MATERIAL FOR THIS TASK:
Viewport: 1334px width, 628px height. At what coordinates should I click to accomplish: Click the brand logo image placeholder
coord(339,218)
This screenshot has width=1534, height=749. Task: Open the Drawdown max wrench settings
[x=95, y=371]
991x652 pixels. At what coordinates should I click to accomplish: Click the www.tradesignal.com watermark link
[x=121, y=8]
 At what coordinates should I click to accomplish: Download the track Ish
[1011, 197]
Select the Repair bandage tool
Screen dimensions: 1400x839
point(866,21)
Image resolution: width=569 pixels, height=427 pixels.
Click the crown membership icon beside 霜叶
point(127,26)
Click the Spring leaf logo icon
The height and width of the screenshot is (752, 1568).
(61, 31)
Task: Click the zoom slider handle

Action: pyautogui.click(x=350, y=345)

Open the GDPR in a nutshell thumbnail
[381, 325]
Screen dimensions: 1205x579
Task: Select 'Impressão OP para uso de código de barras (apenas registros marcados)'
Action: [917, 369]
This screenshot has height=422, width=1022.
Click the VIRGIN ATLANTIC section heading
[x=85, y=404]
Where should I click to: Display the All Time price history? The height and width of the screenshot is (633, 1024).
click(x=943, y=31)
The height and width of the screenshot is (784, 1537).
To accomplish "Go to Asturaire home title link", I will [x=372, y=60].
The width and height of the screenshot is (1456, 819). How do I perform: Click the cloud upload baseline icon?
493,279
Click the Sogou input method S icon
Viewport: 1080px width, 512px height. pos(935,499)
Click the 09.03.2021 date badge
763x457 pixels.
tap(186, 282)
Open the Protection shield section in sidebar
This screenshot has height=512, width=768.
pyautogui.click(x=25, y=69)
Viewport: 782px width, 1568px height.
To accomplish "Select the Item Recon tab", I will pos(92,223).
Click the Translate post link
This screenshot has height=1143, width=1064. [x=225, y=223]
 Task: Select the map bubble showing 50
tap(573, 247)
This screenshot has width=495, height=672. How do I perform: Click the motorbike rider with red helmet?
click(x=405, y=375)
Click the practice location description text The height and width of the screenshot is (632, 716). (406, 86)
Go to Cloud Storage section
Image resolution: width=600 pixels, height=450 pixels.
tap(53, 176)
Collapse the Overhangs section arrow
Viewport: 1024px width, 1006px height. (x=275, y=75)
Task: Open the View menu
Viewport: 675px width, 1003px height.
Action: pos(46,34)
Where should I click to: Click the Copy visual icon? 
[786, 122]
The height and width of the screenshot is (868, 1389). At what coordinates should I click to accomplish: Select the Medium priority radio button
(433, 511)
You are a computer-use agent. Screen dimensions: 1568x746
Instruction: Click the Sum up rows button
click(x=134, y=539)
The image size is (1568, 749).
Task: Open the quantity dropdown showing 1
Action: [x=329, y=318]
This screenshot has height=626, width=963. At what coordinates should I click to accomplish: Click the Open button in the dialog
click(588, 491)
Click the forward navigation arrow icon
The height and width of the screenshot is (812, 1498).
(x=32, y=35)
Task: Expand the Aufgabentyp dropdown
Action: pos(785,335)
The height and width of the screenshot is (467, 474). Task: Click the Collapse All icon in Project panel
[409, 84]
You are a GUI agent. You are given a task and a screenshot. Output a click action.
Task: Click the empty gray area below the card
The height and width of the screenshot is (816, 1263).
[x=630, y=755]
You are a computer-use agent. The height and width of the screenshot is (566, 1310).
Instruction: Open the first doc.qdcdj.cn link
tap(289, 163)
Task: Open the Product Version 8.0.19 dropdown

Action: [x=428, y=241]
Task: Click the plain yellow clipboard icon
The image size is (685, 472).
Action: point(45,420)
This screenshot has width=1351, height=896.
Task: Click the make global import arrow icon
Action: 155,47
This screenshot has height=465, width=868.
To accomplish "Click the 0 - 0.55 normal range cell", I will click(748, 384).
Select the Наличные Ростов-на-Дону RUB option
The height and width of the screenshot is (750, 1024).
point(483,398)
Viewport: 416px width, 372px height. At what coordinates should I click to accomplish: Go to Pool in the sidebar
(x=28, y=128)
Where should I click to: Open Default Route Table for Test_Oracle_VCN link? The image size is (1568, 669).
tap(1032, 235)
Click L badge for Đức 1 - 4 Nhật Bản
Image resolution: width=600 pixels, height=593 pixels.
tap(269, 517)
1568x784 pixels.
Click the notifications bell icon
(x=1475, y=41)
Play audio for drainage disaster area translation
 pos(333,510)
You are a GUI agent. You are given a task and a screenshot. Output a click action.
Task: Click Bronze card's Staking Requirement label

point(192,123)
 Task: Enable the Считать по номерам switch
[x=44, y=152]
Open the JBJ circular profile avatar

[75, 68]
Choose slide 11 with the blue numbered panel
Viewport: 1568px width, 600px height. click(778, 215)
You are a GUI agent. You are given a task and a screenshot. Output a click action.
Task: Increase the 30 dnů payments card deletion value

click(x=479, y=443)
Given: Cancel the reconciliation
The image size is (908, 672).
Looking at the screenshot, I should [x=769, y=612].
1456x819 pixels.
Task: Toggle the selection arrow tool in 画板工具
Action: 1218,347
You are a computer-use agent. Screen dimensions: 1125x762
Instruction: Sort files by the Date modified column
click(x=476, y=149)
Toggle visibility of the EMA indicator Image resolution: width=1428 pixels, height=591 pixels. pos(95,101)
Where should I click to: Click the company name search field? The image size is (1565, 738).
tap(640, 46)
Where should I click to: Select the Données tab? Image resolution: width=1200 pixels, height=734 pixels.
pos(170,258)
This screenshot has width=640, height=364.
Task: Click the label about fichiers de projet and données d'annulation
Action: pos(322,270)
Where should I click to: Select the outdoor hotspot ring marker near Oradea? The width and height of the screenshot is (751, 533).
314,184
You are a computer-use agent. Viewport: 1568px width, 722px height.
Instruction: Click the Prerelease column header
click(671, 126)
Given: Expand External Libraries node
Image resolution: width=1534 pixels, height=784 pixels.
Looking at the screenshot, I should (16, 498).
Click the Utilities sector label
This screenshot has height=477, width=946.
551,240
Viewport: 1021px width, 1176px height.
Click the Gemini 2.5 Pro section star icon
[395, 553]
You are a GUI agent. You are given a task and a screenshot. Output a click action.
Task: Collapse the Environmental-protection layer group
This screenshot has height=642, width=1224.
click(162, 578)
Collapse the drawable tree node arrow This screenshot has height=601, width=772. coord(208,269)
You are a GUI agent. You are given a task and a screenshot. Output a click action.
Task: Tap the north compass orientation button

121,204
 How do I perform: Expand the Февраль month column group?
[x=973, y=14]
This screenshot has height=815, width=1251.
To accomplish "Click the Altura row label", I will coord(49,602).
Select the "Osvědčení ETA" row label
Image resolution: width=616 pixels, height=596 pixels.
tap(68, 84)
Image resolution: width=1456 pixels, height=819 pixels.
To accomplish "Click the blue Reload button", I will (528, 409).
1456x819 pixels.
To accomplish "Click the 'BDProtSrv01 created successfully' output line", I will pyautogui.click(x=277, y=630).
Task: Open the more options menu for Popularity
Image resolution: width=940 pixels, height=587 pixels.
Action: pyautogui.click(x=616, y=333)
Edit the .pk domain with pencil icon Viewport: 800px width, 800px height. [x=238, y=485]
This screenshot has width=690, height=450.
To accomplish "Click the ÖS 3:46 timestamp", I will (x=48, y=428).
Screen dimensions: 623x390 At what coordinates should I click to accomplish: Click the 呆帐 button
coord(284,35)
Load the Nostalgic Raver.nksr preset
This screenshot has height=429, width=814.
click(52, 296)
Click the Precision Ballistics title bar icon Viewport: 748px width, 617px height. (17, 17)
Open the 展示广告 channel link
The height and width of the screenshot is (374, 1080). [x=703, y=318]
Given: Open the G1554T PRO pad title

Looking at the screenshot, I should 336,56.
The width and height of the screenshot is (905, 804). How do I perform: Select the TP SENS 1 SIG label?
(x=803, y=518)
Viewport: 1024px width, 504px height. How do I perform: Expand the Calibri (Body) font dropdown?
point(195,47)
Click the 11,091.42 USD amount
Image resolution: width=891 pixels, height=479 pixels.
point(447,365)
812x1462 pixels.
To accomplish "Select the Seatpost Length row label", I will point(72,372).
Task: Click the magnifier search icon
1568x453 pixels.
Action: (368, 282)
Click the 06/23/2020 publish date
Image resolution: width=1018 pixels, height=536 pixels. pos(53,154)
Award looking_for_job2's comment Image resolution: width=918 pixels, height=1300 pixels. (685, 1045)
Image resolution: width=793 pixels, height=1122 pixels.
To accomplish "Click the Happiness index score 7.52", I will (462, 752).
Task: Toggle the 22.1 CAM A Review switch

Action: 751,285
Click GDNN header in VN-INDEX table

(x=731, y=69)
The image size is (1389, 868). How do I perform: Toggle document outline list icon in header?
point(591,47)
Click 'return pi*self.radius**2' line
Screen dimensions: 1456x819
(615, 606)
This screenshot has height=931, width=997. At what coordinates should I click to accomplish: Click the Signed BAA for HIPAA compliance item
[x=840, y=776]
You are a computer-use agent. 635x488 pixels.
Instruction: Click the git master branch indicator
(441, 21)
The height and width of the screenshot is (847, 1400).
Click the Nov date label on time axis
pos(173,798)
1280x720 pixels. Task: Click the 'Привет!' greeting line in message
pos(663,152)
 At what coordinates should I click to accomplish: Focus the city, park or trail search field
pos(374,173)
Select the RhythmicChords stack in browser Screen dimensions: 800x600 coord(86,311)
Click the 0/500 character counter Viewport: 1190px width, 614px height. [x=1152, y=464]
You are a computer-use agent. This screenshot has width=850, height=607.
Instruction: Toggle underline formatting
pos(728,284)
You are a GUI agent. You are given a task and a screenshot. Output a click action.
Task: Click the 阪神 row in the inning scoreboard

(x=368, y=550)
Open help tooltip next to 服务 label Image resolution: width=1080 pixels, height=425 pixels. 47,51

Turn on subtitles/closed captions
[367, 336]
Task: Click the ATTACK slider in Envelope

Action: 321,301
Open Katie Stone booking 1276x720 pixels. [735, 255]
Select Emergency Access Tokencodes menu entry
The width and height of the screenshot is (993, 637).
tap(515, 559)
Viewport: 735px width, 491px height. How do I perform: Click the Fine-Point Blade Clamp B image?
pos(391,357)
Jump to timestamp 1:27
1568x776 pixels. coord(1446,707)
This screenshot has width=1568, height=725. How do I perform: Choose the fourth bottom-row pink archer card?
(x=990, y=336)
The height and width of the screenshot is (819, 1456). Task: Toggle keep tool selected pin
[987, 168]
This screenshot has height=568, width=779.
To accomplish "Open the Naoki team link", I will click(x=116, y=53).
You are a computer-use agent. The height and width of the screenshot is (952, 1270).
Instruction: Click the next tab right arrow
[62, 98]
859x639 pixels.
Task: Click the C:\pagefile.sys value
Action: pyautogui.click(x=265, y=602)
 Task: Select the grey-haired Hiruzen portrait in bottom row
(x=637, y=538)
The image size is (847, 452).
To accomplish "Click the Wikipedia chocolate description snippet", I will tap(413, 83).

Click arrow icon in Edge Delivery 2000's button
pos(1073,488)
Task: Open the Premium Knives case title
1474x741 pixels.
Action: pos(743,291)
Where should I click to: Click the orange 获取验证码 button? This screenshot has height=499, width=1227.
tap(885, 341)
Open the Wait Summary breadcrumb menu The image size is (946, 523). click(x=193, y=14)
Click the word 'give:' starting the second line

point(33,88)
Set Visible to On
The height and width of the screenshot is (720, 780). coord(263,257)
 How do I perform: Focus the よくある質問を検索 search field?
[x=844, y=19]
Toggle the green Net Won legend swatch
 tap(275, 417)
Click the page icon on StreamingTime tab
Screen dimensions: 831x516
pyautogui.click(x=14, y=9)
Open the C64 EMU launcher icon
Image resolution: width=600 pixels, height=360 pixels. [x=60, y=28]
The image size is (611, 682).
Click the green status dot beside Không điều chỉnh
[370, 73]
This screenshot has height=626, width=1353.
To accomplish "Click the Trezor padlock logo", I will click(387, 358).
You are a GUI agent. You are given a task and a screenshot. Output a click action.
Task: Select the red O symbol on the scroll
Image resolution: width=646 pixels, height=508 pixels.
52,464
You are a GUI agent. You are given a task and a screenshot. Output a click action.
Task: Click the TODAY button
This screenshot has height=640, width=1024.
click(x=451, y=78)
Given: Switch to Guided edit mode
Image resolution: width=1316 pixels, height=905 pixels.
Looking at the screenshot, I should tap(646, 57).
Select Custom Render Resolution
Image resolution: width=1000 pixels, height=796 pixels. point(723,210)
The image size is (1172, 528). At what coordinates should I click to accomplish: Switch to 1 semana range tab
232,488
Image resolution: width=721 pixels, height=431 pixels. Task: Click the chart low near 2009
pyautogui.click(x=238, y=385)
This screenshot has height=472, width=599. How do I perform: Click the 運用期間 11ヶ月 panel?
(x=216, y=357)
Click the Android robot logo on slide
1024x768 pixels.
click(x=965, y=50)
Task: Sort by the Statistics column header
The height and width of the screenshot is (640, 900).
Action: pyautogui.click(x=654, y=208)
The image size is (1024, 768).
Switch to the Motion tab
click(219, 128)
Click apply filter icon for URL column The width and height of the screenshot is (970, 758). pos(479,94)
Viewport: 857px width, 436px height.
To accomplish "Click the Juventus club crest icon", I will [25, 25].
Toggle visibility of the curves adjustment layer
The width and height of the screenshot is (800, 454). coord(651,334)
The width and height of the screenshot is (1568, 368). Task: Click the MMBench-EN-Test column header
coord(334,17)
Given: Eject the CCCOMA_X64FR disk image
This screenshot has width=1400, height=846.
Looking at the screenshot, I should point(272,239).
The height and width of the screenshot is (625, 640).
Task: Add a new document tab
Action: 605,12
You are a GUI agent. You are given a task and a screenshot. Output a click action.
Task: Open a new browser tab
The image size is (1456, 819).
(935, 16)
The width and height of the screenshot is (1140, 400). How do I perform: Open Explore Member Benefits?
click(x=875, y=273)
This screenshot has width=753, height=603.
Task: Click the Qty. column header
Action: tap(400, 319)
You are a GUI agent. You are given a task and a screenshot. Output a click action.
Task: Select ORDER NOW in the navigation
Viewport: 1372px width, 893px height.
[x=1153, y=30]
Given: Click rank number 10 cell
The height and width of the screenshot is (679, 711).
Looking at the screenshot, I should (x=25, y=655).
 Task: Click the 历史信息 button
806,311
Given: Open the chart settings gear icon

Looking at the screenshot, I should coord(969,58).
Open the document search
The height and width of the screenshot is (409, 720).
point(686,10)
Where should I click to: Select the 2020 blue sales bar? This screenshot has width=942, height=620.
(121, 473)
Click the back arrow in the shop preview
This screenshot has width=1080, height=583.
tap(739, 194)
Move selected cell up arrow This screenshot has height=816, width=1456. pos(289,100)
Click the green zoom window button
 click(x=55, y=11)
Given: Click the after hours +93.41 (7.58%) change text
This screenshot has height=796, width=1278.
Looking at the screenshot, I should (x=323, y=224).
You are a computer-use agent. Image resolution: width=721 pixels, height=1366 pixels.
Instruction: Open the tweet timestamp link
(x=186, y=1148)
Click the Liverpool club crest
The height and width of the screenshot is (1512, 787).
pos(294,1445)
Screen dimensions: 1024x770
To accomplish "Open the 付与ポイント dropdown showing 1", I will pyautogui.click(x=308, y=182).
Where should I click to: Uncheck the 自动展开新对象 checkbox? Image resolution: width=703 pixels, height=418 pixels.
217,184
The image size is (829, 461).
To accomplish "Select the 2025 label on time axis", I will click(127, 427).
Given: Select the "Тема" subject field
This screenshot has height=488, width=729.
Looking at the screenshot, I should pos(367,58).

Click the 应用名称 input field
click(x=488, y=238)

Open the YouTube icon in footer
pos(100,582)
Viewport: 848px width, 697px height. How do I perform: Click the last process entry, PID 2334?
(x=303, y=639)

GOAL: Rewrite the lines from the one containing "Click the back arrow in the shop preview" through the one containing "click(x=55, y=11)", both included, keeping the requests. Raise every coordinate in the answers by 54.

PROBLEM SOLUTION:
Click the back arrow in the shop preview
This screenshot has width=1080, height=583.
tap(793, 248)
Move selected cell up arrow This screenshot has height=816, width=1456. pos(343,154)
Click the green zoom window button
 click(x=109, y=65)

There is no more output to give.